▶ [Text segment]

* * * * * * *

Re: [PATCH 2/2] loop: Test to detect a race condition between loop detach and open

From: Shinichiro Kawasaki
Date: Thu May 23 2024 - 07:15:30 EST


On May 21, 2024 / 22:42, Gulam Mohamed wrote:
> When one process opens a loop device partition and another process detaches
> it, there will be a race condition due to which stale loop partitions are
> created causing IO errors. This test will detect the race

Hello Gulam, thanks for the patch. I ran the new test case on my system and
observed it failed. It looks working as expected.

This is the patch not for Linux kernel but for blktests, then it's the better to
separate it out. I suggest to add the subject title prefix "[PATCH blktests]"
to this patch so that reviewers can tell the target repository easily.

I suggest to take a look in the "new" script. It has some guides for blktests,
such as "Indent with tabs" or the global variable "TMPDIR". Also, please run
"make check" which runs shellcheck.

$ make check
shellcheck -x -e SC2119 -f gcc check common/* \
tests/*/rc tests/*/[0-9]*[0-9] src/*.sh
tests/loop/010:23:17: note: Instead of '[ 1 ]', use 'true'. [SC2161]
tests/loop/010:32:17: note: Instead of '[ 1 ]', use 'true'. [SC2161]
tests/loop/010:84:7: note: Double quote to prevent globbing and word splitting. [SC2086]
make: *** [Makefile:21: check] Error 1

Please address the shellcheck warnings above. It will help us to keep script
quality at some level.

>
> Signed-off-by: Gulam Mohamed <gulam.mohamed@xxxxxxxxxx>
> ---
> tests/loop/010 | 90 ++++++++++++++++++++++++++++++++++++++++++++++
> tests/loop/010.out | 2 ++
> 2 files changed, 92 insertions(+)
> create mode 100755 tests/loop/010
> create mode 100644 tests/loop/010.out
>
> diff --git a/tests/loop/010 b/tests/loop/010
> new file mode 100755
> index 000000000000..ea93a120d51a
> --- /dev/null
> +++ b/tests/loop/010
> @@ -0,0 +1,90 @@
> +#!/bin/bash
> +# SPDX-License-Identifier: GPL-3.0+
> +# Copyright (C) 2024, Oracle and/or its affiliates.
> +#
> +# Test to detect a race between loop detach and loop open which creates
> +# stale loop partitions when one process opens the loop partition and
> +# another process detaches the loop device
> +#
> +. tests/loop/rc
> +DESCRIPTION="check stale loop partition"

* * * * * * *

[Excerpts from a dataset]
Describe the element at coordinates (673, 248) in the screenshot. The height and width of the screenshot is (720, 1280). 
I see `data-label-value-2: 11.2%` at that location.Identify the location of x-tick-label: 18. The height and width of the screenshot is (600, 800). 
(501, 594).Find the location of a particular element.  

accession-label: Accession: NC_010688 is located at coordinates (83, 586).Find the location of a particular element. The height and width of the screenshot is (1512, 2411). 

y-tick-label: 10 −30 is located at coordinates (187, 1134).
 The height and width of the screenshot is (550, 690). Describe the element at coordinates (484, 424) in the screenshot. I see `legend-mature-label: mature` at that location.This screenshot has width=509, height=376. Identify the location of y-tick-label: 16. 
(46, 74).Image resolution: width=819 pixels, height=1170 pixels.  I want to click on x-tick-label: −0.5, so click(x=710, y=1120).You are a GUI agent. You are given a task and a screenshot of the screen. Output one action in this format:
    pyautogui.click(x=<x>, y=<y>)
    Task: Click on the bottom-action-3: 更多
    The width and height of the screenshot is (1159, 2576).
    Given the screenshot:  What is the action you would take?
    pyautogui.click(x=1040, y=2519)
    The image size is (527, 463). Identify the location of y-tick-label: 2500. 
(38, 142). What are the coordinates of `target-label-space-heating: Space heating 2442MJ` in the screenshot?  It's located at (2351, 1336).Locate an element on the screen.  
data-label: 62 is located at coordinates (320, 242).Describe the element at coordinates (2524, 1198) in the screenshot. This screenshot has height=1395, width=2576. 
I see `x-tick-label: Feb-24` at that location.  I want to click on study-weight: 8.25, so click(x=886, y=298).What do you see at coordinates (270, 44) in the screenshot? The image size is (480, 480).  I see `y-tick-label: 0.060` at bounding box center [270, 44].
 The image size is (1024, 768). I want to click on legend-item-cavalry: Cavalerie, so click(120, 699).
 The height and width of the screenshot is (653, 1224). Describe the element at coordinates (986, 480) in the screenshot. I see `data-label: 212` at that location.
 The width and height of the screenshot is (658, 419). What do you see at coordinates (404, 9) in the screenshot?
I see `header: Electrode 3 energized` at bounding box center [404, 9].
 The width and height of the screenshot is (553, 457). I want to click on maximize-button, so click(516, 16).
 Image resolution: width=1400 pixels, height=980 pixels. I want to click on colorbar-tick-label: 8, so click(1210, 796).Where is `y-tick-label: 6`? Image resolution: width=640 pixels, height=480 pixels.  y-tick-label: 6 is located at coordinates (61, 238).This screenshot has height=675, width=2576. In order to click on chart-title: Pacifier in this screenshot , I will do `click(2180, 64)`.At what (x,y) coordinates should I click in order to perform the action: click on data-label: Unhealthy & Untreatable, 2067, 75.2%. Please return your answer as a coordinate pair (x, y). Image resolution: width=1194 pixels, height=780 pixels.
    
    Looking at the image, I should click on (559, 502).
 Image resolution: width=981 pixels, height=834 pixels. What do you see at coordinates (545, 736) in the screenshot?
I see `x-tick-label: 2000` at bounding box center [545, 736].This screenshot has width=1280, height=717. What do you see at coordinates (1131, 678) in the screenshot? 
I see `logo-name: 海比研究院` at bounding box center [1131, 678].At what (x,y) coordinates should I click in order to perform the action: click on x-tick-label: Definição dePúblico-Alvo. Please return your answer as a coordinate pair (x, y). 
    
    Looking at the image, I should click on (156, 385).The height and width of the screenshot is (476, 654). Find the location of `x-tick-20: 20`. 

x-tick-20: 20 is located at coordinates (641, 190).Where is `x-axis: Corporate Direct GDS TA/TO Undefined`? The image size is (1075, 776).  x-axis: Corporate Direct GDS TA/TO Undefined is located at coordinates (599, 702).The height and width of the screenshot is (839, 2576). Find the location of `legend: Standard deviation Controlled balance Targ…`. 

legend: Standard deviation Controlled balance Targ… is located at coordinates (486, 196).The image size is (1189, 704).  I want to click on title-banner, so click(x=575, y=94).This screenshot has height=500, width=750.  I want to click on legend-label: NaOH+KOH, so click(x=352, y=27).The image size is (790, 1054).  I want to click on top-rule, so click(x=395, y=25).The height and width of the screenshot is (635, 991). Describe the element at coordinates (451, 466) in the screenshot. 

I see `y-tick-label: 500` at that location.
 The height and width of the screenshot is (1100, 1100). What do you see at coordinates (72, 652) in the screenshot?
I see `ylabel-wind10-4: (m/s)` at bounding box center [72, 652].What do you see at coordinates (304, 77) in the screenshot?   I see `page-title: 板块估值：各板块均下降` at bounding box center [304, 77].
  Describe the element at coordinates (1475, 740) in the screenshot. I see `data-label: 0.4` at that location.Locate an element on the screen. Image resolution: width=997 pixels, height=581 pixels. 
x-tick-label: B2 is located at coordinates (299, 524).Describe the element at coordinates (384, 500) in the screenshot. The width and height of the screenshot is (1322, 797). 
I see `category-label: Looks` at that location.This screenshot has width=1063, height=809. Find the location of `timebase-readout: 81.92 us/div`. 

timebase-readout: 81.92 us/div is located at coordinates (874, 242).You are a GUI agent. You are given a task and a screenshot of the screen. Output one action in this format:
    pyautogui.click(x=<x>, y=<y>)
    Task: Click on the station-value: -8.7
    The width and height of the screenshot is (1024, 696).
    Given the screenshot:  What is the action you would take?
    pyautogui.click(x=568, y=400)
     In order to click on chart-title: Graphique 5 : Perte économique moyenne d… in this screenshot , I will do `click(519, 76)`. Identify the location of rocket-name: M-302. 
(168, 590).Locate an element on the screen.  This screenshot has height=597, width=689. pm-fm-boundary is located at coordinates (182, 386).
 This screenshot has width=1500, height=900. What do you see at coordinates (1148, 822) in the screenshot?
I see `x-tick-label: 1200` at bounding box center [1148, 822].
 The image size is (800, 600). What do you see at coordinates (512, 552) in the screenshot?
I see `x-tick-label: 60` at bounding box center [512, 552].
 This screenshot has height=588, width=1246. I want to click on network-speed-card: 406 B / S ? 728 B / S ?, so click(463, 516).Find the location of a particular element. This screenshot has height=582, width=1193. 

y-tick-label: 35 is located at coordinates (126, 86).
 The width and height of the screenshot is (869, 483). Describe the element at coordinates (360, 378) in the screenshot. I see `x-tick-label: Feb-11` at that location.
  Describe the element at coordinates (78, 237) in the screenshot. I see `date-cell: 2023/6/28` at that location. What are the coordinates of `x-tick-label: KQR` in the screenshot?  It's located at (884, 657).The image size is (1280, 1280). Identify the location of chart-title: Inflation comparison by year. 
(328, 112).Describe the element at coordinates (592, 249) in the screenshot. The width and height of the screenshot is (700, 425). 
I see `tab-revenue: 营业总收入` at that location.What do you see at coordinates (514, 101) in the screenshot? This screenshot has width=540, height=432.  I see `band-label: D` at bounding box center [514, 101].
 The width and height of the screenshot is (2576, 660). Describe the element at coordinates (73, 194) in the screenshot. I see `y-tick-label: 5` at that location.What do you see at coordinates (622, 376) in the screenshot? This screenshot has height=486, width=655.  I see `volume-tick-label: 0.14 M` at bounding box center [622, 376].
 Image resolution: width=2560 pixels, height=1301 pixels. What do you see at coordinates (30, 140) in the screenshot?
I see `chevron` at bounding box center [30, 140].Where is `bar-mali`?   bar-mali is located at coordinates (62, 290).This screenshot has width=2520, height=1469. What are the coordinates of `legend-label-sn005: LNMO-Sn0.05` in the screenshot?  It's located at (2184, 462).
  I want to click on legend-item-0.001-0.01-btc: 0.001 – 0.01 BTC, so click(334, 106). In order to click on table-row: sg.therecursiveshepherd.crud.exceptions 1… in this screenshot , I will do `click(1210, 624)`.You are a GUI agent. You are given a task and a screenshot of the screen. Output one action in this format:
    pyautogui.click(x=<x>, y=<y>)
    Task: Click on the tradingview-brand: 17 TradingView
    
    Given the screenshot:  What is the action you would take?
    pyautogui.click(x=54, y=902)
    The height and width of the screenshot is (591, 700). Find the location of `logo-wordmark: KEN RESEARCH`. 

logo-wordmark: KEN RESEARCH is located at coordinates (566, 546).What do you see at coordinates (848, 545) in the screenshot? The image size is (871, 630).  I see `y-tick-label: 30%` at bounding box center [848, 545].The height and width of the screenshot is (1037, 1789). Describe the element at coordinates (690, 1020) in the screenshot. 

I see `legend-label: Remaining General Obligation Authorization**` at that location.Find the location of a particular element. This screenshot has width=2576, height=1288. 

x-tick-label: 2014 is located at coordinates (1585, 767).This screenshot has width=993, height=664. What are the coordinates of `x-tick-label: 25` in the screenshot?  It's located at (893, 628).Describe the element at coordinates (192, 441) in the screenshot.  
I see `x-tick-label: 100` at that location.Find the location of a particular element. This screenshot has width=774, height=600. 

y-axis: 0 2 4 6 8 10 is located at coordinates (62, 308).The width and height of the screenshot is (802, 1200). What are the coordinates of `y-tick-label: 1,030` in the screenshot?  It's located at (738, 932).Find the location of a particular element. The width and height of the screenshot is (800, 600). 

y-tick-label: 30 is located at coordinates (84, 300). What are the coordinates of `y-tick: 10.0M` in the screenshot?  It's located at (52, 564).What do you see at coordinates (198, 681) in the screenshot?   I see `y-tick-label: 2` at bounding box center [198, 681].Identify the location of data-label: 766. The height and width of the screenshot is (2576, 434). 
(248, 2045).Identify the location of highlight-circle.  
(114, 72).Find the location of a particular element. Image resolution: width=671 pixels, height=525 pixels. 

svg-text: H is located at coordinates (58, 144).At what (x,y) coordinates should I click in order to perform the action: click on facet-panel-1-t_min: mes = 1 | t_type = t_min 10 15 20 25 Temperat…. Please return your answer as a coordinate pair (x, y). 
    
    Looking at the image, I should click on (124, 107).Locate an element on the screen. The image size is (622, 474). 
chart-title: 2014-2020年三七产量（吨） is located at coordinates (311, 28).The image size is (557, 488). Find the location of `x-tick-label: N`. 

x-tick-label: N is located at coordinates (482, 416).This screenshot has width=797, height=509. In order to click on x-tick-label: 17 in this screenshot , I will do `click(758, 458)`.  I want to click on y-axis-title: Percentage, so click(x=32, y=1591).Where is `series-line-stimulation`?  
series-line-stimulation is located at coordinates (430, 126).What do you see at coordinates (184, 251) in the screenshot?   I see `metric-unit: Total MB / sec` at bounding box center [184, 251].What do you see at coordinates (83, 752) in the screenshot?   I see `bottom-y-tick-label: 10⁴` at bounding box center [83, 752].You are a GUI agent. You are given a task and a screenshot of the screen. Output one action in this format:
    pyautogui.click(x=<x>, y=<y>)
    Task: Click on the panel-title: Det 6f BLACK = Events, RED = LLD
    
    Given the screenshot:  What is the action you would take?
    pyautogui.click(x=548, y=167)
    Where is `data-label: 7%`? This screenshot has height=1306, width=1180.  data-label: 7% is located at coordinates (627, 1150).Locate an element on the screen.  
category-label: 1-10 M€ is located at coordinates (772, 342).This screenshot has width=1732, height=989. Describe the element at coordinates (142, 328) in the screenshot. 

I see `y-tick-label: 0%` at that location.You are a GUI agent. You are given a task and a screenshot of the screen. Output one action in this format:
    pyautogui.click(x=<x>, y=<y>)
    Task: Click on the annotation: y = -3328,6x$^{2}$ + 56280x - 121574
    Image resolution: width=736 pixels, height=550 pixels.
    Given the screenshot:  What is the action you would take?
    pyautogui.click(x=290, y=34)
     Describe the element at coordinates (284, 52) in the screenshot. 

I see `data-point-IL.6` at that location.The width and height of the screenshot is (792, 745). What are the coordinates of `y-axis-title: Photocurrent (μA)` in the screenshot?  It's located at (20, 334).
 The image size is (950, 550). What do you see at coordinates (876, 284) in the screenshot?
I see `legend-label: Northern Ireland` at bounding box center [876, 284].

* * * * * * *

▶ [What is needed] Carry the mailing-list reply about the loop device test patch forward from the point where it stops.

▶ [Response]
> +TIMED=1
> +
> +requires() {
> + _have_program parted
> + _have_program mkfs.xfs
> +}
> +
> +image_file="/tmp/loopImg"

$TMPDIR is recommended instead of /tmp. $TMPDIR is cleaned up after test run.

> +line1="partition scan of loop0 failed (rc=-16)"
> +
> +function create_loop()

Nit: the "function" keyword is not used in blktests (there is one exception
though).

> +{
> + while [ 1 ]
> + do
> + loop_device="$(losetup -P -f --show "${image_file}")"
> + blkid /dev/loop0p1 >> /dev/null 2>&1
> + done
> +}
> +
> +function detach_loop()
> +{
> + while [ 1 ]
> + do
> + if [ -e /dev/loop0 ]; then
> + losetup -d /dev/loop0 > /dev/null 2>&1
> + fi
> + done
> +}
> +
> +test() {
> + echo "Running ${TEST_NAME}"
> + local failure="/tmp/failure"

Nit: some local variables are declared with "local" keyword, and some other are
not.

> + touch $failure
> + echo 0 > $failure

Why the file is required to keep the fail/pass status? Just a bash variable
looks enough.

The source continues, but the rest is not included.